Court of Appeals of Wisconsin, District I
May 25, 2010
788 N.W.2d 384 (Wis. Ct. App. 2010)

Opinion

No. 2009AP1247.

Opinion Filed: May 25, 2010.

APPEAL from orders of the circuit court for Milwaukee County: ELSA C. LAMELAS, Judge. Affirmed.

Before Curley, P.J., Kessler and Brennan, JJ.


[EDITORS' NOTE: THE PUBLICATION STATUS OF THIS OPINION IS GOVERNED BY WIS. STAT. RULE 809.23 (2) AND (3).]

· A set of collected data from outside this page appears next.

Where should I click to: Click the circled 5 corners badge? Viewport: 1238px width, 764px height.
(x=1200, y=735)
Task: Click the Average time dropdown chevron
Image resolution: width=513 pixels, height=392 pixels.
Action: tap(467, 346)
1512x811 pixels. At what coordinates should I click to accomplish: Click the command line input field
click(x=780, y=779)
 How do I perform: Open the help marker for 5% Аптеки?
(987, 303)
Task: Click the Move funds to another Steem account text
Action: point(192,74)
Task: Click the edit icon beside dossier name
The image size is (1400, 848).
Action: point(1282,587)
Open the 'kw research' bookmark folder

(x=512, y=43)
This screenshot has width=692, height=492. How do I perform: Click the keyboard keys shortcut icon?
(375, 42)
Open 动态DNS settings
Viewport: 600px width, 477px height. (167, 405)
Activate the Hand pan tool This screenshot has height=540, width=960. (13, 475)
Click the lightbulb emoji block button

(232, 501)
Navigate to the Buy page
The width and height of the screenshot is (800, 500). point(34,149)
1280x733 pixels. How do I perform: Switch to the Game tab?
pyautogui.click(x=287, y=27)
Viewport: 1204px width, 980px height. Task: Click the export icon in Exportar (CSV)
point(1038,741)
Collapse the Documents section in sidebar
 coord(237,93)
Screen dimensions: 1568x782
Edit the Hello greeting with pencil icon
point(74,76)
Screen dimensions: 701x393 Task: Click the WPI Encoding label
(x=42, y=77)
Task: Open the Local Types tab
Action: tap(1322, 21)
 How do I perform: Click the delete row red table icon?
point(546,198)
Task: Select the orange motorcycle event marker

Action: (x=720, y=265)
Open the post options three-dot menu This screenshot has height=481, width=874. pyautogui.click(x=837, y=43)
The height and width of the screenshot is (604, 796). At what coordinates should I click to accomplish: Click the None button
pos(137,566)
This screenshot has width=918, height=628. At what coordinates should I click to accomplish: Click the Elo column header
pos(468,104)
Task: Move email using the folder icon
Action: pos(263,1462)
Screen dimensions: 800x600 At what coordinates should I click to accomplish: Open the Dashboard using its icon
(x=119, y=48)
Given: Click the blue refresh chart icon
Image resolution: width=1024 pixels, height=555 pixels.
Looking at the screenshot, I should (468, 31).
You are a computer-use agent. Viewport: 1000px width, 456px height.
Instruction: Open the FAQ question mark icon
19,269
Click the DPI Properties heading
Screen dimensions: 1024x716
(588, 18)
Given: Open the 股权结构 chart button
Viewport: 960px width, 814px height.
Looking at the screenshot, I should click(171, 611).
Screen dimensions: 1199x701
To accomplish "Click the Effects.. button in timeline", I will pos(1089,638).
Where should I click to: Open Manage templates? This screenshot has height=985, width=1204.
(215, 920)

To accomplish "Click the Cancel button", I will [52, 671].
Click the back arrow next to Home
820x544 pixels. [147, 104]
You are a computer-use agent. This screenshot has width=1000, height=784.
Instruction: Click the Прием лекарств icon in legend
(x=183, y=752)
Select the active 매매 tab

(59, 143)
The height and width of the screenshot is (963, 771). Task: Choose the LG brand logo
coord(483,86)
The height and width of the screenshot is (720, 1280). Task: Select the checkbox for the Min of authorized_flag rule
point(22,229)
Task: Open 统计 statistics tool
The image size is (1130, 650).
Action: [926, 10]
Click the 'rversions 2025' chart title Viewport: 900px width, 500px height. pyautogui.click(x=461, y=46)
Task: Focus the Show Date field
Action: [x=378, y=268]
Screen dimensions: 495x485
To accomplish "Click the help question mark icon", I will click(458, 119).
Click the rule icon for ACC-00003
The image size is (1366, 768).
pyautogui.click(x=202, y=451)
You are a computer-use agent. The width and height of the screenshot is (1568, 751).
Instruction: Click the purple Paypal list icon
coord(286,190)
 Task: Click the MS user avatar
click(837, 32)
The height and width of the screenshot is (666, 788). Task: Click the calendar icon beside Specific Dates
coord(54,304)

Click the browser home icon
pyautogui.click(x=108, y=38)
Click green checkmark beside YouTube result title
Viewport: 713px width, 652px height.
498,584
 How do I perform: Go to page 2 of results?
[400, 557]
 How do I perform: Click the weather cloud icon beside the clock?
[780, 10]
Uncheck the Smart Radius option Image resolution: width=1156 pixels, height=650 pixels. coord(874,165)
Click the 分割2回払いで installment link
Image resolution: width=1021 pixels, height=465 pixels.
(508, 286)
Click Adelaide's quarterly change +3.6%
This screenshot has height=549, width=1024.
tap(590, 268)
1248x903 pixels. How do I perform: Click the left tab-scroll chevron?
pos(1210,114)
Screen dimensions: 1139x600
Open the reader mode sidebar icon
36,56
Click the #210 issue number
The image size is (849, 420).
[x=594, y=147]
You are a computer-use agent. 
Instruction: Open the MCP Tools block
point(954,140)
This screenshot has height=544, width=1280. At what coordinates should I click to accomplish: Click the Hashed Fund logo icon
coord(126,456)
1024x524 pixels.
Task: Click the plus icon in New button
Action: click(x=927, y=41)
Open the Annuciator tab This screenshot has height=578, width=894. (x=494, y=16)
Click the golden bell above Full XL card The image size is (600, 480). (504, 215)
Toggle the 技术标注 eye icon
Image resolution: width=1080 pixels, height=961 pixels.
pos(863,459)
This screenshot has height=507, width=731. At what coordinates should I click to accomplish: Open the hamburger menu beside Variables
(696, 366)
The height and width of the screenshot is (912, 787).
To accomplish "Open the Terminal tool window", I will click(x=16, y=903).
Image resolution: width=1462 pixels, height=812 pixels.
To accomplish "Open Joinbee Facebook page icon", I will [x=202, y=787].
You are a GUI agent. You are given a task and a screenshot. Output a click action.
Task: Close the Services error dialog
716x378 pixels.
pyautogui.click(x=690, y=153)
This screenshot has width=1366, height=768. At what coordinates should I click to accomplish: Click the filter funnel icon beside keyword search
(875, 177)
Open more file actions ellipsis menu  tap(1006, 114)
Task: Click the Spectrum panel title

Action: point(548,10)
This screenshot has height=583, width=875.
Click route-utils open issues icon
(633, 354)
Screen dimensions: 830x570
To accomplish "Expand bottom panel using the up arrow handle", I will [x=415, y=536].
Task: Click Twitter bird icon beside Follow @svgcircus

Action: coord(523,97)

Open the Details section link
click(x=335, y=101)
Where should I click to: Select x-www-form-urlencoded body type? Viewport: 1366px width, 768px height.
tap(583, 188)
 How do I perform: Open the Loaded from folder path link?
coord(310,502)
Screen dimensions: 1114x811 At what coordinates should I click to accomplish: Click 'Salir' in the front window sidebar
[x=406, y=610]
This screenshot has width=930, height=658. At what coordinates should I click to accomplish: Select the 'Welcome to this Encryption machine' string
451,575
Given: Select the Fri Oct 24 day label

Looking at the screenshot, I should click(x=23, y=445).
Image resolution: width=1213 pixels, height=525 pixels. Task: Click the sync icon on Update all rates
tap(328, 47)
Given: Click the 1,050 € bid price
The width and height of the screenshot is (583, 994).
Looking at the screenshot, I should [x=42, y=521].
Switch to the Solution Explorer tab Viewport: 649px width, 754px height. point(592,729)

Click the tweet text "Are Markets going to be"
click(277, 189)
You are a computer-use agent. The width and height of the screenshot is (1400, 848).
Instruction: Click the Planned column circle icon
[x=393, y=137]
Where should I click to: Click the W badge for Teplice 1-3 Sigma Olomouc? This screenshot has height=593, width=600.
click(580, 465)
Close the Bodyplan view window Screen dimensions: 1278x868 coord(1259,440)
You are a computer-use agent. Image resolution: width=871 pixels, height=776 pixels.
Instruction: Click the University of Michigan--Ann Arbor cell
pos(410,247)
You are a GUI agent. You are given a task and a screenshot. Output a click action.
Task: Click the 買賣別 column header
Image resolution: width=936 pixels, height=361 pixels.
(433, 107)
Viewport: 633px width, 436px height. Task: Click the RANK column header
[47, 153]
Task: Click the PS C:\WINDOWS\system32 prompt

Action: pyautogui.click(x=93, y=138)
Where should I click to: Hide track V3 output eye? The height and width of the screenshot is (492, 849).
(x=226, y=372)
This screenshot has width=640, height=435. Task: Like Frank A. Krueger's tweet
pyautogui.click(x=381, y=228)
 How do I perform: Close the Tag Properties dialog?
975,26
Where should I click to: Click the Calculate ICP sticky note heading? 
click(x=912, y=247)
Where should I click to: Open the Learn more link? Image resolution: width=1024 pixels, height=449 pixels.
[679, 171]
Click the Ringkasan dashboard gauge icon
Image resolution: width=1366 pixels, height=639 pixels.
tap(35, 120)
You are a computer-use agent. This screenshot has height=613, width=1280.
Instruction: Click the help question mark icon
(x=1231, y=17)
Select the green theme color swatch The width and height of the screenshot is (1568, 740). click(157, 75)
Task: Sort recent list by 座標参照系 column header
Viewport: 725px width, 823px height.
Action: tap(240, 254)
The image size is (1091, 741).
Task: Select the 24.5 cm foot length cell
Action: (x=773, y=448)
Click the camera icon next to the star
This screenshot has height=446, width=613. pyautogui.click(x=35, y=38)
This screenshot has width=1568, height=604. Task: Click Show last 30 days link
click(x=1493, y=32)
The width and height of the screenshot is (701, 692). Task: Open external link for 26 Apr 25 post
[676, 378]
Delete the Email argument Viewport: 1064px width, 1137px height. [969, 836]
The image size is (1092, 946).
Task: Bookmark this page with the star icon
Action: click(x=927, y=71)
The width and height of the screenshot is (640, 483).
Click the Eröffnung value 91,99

¶ 1 Mainstreet Homes, LLC (Mainstreet), appeals from the order granting summary judgment to Simandl Murray, S.C. Mainstreet argues that the trial court erred in granting summary judgment because Simandl Murray failed to attach essential documents to the affidavit it submitted in support of its summary judgment motion and the trial court erred when it utilized the documents attached to the complaint. Additionally, Mainstreet submits that even if it is appropriate to permit the use of documents attached to the complaint in furtherance of a request for summary judgment, the documents here were inadequate. We disagree and affirm.

I. BACKGROUND.

¶ 2 In March 2008, the law firm of Simandl Murray sued Mainstreet, claiming that Mainstreet breached its contract with Simandl Murray by refusing to pay after Simandl Murray demanded $27,709.50 for legal services performed on Mainstreet's behalf. A copy of the original letter of engagement, as well as itemized bills, were attached to the complaint. The letter of engagement was signed by a Mainstreet representative. Mainstreet filed an answer, in which it claimed that: (1) there was improper service of process; (2) the court lacked personal jurisdiction over Mainstreet; (3) any judgment entered by the court would be subject to the statutes affecting the distribution of assets of a limited liability company upon dissolution; and (4) if the court found that a valid contract for legal services existed, Simandl Murray breached the terms of the contract by engaging in a conflict of interest.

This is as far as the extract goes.